_Goal of the exercise_
Return, from the data that follows, each line that holds the word "computer".

Start of Records provided

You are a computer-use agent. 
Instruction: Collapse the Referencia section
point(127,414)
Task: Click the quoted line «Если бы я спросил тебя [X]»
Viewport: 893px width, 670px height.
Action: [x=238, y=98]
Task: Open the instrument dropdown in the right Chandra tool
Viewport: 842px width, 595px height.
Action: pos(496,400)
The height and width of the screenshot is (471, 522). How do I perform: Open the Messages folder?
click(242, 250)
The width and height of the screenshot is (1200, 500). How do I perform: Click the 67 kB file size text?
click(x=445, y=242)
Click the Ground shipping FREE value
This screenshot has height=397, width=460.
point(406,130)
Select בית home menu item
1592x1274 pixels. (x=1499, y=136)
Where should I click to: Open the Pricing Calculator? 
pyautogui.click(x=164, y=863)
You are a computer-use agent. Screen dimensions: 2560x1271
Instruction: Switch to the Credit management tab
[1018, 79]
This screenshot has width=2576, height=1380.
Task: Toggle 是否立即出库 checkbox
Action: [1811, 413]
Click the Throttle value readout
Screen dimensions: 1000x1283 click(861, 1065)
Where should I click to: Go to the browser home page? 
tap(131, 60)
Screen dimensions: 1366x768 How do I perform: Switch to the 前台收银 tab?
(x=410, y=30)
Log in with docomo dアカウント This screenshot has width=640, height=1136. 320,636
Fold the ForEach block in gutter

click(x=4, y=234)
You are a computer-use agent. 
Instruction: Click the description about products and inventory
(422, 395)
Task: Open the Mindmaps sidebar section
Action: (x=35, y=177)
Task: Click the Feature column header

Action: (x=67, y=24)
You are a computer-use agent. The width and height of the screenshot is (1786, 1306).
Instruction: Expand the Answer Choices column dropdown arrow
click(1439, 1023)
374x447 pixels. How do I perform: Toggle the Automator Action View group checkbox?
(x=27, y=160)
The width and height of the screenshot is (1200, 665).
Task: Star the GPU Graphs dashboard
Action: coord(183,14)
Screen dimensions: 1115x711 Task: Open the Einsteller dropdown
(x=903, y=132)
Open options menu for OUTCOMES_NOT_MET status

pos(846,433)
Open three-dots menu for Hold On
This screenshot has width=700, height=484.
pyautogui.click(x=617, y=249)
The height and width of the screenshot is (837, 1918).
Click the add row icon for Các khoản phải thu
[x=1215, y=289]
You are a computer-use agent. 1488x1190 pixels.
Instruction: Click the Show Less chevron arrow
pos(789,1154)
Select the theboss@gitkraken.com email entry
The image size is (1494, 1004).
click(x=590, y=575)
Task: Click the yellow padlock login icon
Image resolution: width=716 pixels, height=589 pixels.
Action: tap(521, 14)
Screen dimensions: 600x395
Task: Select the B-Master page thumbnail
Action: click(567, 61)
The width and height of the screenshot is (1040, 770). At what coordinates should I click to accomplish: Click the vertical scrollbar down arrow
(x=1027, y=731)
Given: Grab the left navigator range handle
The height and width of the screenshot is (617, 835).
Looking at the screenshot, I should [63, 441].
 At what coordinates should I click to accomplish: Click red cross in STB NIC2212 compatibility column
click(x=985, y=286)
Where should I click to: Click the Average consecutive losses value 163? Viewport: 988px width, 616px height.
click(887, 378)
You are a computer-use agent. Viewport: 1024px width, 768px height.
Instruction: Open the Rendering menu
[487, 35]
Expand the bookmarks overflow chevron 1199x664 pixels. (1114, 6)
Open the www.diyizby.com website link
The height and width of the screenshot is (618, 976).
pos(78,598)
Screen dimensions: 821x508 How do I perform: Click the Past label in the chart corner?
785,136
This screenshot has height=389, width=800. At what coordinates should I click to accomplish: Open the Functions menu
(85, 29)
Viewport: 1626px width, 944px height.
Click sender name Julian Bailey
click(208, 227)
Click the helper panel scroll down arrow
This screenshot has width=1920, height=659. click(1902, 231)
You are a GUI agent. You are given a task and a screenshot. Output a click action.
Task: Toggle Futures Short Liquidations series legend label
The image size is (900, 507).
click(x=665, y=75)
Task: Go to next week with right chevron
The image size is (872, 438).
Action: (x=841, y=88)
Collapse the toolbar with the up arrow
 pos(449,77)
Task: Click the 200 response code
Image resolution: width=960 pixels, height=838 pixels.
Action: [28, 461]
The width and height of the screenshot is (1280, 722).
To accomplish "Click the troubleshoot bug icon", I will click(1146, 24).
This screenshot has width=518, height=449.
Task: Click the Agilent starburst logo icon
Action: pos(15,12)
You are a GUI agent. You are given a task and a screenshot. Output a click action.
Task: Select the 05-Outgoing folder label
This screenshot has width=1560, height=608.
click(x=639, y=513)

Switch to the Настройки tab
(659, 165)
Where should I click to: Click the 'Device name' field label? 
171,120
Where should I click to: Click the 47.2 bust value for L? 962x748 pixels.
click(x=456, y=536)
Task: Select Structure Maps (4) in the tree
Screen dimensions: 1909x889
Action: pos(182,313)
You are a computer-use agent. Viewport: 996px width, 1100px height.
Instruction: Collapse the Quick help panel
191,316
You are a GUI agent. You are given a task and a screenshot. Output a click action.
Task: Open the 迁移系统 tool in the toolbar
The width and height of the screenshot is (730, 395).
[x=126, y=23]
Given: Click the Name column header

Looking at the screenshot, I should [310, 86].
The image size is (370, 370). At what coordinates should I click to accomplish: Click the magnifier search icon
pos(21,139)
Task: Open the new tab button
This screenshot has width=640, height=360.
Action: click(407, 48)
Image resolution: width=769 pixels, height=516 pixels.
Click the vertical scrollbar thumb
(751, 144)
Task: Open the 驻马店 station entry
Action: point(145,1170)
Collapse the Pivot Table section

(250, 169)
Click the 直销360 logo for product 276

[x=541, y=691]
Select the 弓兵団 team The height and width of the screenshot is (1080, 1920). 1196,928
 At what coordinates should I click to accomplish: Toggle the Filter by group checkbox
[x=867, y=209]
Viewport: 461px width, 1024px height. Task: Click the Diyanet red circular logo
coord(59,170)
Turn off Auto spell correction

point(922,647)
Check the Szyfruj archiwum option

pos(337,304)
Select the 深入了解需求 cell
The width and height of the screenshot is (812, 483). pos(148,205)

End of Records provided

_Written response_
You are a computer-use agent. 
You are a computer-use agent. Screen dimensions: 2560x1271
You are a computer-use agent. 
You are a computer-use agent. The width and height of the screenshot is (1786, 1306).
You are a computer-use agent. 1488x1190 pixels.
You are a computer-use agent. Viewport: 1024px width, 768px height.
You are a computer-use agent. Viewport: 996px width, 1100px height.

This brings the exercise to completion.